BEGIN Source information

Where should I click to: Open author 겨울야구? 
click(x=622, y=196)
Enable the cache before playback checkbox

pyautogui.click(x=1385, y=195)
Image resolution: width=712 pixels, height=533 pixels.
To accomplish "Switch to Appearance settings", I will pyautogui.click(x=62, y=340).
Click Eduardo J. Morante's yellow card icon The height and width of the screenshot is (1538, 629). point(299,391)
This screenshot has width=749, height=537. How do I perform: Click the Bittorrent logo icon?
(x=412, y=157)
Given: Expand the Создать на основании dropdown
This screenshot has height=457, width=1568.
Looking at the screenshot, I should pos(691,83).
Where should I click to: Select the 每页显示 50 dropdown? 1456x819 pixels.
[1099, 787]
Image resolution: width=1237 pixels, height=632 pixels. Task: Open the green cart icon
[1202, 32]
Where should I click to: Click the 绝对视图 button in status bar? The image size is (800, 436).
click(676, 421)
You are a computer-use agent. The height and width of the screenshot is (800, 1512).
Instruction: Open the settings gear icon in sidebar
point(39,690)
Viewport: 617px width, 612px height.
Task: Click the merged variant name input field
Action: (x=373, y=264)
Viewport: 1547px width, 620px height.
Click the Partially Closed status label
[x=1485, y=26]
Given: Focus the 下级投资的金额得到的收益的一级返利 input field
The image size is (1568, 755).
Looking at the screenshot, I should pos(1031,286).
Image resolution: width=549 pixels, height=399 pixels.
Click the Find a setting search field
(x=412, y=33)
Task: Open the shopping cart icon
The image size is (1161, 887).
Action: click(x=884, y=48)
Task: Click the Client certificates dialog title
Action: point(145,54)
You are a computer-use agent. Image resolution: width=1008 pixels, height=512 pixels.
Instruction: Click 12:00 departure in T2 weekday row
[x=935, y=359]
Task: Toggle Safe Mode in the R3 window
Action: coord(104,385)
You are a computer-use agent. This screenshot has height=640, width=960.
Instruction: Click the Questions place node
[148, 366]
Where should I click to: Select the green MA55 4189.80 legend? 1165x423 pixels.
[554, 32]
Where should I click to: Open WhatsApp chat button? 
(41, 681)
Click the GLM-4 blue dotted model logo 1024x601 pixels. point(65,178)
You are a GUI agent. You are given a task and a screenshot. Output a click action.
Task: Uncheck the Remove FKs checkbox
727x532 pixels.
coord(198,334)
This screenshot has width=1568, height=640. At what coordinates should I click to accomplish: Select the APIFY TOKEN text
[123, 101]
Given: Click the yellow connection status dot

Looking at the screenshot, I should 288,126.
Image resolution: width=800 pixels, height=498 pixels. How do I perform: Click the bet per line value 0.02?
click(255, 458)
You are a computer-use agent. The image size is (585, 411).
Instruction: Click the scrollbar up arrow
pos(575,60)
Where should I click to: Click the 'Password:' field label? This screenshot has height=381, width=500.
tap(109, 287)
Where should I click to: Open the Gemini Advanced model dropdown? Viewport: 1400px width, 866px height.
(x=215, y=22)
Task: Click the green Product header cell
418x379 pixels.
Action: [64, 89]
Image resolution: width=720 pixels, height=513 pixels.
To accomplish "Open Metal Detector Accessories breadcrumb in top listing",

END Source information

▶ _Work to complete_
If a line in the records above contains "computer", copy that line.

▶ _Exercise solution_
You are a computer-use agent. The height and width of the screenshot is (800, 1512).
You are a computer-use agent. Image resolution: width=1008 pixels, height=512 pixels.
You are a computer-use agent. This screenshot has height=640, width=960.
You are a computer-use agent. The image size is (585, 411).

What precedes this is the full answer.